Once the line with "This screenshot has height=752, width=655." is found in the data, output it and each following line exactly, up to and including the line with "Given: Click the", and nothing before or after.
----
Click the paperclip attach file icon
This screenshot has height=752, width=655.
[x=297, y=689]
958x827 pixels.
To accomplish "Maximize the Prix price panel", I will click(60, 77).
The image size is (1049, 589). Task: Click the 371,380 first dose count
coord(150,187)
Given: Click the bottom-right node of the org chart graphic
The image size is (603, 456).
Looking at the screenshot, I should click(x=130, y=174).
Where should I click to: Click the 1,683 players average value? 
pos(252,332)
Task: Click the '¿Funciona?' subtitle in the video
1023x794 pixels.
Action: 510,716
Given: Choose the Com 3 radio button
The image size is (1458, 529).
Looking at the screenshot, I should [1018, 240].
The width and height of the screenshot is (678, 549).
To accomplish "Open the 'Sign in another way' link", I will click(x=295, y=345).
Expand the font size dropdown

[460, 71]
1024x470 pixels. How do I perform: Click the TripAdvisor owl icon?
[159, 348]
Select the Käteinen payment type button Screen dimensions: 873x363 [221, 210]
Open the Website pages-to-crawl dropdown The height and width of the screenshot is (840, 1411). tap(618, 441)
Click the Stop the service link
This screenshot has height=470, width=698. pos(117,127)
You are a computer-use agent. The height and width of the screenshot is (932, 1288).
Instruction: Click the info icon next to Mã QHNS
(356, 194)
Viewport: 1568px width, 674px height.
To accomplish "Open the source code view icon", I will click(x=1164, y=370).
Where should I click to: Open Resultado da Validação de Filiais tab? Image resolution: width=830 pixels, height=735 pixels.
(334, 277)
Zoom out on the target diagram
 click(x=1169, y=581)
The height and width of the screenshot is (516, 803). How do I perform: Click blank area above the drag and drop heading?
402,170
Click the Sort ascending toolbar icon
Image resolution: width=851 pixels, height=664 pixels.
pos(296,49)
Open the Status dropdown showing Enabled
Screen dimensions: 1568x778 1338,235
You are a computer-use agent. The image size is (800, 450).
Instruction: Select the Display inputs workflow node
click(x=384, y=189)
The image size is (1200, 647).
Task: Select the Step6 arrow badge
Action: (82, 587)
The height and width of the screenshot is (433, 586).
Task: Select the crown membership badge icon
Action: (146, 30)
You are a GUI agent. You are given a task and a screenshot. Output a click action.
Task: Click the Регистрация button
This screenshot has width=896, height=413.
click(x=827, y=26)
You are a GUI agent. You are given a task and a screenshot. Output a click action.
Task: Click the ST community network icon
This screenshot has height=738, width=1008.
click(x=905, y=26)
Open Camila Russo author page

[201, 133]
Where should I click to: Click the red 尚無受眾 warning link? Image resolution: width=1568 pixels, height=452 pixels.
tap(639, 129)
----
Written answer:
This screenshot has height=752, width=655.
[x=297, y=689]
958x827 pixels.
To accomplish "Maximize the Prix price panel", I will click(60, 77).
The image size is (1049, 589). Task: Click the 371,380 first dose count
coord(150,187)
Given: Click the bottom-right node of the org chart graphic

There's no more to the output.